Known for its ability to bridge the gap between Egypt's illustrious past and the frontiers of artistic experimentation, from the historic Al Muizz Street of Old Cairo to the Great Pyramids of Giza, Art D’Egypte embarks on its sixth consecutive year of reimagining age-old narratives. “One of our main goals through the exhibition is to create a space and a possibility of an arts and culture hub inside the Salah El Din Citadel,” Rasheed Kamel, Forever Is Now advisor and artistic director of the ‘Decorative Arts’ exhibition, adds.

‘If the Walls Could Talk’ is both a question and an answer. An exploration of the narratives etched into urban spaces, the moulds shaping our lives. What would the Citadel’s walls say if we breathed into them a spell; what did they witness through the centuries? ‘If the Walls Could Talk’ is the theme that unites all four exhibitions currently running at the Citadel, and the title of one of them, which is curated by crafts revival and development centre Markaz and Egyptian art historian Seif Rashidi, and explores these ideas with the greatest focus.

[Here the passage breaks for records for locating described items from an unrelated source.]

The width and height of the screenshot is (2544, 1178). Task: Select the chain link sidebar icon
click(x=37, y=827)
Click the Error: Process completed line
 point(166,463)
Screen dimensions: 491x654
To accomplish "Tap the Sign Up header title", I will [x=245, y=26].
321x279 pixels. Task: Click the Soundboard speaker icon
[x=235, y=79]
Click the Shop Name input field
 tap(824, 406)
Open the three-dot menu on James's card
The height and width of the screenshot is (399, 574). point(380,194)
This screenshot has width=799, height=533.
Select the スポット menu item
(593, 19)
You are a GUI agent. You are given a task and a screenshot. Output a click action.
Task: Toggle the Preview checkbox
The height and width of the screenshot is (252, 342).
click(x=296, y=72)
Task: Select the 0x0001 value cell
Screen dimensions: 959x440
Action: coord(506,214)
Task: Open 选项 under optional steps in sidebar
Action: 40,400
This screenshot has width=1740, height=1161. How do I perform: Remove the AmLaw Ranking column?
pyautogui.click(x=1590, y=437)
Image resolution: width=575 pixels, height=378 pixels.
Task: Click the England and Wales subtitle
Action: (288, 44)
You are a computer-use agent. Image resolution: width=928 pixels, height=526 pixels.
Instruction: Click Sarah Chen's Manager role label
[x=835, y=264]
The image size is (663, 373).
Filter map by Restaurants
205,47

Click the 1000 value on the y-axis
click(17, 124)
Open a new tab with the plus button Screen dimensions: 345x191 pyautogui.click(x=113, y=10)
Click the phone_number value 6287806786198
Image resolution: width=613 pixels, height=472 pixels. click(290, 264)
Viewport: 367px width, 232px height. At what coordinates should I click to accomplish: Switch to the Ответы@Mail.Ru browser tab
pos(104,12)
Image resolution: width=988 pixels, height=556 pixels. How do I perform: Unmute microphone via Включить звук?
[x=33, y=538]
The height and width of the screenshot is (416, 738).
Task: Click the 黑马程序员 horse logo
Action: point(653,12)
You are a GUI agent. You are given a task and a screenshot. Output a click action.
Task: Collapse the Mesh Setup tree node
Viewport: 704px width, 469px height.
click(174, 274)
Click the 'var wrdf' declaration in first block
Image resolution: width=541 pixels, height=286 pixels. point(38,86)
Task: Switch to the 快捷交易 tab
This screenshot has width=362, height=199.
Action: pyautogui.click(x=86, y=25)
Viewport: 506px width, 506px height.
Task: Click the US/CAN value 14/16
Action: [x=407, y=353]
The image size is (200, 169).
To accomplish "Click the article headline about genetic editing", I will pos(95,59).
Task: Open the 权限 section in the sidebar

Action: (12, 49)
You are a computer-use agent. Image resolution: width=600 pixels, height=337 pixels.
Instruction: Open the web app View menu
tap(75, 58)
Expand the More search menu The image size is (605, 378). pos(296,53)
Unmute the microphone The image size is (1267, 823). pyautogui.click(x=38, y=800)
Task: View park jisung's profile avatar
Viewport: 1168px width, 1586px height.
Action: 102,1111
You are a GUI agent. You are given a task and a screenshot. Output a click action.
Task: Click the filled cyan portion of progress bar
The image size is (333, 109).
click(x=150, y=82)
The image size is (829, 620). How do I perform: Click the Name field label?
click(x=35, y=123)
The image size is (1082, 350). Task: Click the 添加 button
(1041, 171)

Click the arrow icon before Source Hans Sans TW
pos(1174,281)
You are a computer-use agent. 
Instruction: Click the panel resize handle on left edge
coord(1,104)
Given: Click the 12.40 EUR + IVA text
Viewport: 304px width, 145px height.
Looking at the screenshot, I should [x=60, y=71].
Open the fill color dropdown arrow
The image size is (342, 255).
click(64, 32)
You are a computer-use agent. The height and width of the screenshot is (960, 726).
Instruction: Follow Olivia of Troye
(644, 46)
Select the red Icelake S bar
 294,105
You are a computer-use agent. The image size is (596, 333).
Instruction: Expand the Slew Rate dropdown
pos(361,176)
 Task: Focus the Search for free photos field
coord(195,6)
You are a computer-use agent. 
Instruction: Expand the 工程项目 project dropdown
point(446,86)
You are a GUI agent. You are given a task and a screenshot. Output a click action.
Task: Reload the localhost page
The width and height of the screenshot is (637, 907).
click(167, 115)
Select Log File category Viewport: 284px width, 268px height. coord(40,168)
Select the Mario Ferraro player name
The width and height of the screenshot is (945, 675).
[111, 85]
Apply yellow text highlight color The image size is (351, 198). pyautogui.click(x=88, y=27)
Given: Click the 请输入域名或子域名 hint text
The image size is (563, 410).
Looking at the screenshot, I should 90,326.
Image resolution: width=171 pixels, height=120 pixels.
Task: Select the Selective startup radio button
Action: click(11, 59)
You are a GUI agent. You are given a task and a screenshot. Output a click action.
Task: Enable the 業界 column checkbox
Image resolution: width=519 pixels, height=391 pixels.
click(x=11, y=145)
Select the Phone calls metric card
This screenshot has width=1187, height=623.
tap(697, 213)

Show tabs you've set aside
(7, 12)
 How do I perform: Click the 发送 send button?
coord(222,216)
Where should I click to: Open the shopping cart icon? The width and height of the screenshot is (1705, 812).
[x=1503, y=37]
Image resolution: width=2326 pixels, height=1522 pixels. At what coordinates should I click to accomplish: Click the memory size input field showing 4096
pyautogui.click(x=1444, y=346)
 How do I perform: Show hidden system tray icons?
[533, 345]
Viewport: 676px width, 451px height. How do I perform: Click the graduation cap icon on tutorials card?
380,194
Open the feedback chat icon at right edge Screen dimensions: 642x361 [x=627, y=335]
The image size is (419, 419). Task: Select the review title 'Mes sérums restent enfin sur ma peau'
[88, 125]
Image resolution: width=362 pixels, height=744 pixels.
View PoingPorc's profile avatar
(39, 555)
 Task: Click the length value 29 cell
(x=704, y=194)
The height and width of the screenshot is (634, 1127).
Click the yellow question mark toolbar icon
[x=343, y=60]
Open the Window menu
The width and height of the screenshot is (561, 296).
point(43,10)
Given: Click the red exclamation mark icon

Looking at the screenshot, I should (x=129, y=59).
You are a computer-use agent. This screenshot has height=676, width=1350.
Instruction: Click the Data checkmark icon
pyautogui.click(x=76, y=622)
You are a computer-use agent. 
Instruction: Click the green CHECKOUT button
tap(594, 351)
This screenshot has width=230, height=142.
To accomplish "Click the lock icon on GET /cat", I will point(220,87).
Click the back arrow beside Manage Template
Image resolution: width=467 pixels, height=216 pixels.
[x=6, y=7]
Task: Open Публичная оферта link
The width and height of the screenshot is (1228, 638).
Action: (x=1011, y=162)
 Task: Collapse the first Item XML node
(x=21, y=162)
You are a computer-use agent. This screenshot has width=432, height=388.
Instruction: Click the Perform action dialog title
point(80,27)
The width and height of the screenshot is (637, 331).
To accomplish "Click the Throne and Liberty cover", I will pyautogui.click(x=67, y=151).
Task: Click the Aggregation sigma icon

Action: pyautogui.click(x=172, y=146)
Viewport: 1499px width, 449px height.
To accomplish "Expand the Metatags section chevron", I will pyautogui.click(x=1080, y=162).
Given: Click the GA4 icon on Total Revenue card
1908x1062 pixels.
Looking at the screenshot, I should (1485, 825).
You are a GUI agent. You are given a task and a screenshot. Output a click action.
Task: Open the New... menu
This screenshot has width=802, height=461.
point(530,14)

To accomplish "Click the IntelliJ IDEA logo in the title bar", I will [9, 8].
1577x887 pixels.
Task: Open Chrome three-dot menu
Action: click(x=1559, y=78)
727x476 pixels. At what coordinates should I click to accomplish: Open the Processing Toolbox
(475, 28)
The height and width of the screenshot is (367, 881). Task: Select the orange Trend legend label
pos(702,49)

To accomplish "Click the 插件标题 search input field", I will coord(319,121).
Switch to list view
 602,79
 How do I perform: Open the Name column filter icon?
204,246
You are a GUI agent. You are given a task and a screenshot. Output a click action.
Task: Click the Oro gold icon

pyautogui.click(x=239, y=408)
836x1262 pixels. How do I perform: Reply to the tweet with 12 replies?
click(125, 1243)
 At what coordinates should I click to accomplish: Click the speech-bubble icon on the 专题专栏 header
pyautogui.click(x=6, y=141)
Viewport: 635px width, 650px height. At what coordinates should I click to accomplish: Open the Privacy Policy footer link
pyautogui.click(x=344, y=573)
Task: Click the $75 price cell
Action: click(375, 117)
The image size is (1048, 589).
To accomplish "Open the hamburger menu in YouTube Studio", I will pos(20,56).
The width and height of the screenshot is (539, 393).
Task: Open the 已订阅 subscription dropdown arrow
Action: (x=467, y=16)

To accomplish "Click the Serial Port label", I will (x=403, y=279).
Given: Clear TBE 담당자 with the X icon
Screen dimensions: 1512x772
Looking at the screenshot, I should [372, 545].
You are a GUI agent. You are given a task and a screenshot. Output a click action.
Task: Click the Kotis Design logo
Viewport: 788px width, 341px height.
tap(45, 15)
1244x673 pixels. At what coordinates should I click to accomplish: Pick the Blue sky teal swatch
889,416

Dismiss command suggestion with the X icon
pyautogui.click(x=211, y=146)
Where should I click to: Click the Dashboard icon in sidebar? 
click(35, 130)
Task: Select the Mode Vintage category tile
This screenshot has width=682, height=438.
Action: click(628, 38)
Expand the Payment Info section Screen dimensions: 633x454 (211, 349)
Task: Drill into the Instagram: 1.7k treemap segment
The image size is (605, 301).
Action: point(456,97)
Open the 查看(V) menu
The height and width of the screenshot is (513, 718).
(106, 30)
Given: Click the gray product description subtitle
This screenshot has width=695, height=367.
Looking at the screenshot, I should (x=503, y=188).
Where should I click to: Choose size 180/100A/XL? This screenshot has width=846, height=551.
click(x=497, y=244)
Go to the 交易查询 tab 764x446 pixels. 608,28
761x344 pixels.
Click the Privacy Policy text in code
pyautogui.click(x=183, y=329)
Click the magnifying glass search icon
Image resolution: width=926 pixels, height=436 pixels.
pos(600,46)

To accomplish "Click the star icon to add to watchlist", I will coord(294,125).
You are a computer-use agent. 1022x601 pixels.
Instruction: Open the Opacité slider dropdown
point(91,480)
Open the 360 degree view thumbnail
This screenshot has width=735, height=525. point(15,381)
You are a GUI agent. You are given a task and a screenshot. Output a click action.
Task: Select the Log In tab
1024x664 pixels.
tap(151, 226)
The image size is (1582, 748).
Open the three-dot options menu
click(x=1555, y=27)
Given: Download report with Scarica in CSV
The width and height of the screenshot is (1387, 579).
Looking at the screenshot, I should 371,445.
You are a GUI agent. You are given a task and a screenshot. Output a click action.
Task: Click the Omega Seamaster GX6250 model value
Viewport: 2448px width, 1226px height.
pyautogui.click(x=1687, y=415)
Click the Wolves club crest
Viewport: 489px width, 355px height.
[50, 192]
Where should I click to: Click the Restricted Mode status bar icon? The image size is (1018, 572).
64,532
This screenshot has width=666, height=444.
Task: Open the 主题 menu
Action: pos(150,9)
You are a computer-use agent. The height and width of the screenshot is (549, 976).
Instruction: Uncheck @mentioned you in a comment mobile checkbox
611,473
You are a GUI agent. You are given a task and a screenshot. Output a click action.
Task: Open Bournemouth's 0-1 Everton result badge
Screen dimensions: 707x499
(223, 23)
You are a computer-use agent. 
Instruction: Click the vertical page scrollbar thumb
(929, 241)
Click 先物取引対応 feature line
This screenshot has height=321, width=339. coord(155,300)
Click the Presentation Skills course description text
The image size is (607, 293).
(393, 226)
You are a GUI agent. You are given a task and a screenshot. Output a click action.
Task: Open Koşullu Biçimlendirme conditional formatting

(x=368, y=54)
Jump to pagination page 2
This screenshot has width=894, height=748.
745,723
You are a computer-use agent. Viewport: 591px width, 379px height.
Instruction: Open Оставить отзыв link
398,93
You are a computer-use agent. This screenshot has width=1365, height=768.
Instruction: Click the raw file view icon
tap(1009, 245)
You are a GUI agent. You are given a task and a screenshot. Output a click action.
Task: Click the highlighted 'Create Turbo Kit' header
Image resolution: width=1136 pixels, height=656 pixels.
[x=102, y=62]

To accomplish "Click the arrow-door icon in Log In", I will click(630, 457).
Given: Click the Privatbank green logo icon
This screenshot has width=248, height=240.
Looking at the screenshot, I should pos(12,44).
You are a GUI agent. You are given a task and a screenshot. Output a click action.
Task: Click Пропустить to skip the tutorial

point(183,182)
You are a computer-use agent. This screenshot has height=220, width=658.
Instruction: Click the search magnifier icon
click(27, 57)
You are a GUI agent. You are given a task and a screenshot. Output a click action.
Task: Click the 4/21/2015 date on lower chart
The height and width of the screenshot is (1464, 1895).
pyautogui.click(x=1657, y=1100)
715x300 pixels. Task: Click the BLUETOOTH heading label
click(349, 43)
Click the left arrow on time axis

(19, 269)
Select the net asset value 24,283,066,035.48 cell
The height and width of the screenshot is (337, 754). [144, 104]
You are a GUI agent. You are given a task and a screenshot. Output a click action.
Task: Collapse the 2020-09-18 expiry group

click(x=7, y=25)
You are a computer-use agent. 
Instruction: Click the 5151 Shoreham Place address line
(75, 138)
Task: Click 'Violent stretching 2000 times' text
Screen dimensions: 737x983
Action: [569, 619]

In a time of profound political, social, and cultural transformations in the Arab world, visual arts play a pivotal role. ‘Arab Dialogue’, a project curated by Saudi artist Mohamed Talaat Ali Othman, attempts to deepen this engagement. Featuring artists from across the Arab region,  the exhibit showcases contemporary paintings from diverse creative backgrounds. With Arab culture being the centre point in all its similarities and contradictions, the artworks carve out a space that unites us in those intertwined histories. Artists hailing from Algeria, Bahrain, Egypt, Iraq, Kuwait, Lebanon, Morocco, Qatar, Saudi Arabia, Sudan, Syria, Tunisia, and the UAE come together to offer a multifaceted exploration of art in the Arab world.The third exhibit spotlights the mundane and overseen: the objects. ‘Atmosphere: Objects of Narrative’, curated by Saudi artist Ibrahim Romman, is a deep dive into the personal histories, cherished memories, and unique experiences tucked away in our homes, showing how these narratives have left an indelible mark on both individuals and the broader communities they're part of. It's an exploration of the objects that make our homes more than just spaces – they're living repositories of the human experience. Whether in a fork or a plate, as unlikely as it may sound, those objects become vessels and main characters in our lives.

In the fourth and last exhibit, ‘Exhibition of Decorative Arts’, some of Egypt's most dynamic design brands take centre stage. From the artistry of Okhtein and the philanthropy of Nadim Foundation to the creative visions of Rasha Pasha, Design Industry, Reform Studio, Kahhal, Kangaroo, Kilim, Don Tanani, and R'kan, this showcase is a testament to the rich tapestry of Egyptian creativity. It's an exploration of how artistry and utility intersect, offering a visual feast that underscores the fusion of aesthetics and function within Egypt's design scene.

The exhibition is scheduled to run from October 23rd to November 8th at Darb Al Dar within the Citadel. It will be open to visitors from 8:30 AM to 4:00 PM and will encompass four distinct galleries, each with its unique conceptual narratives.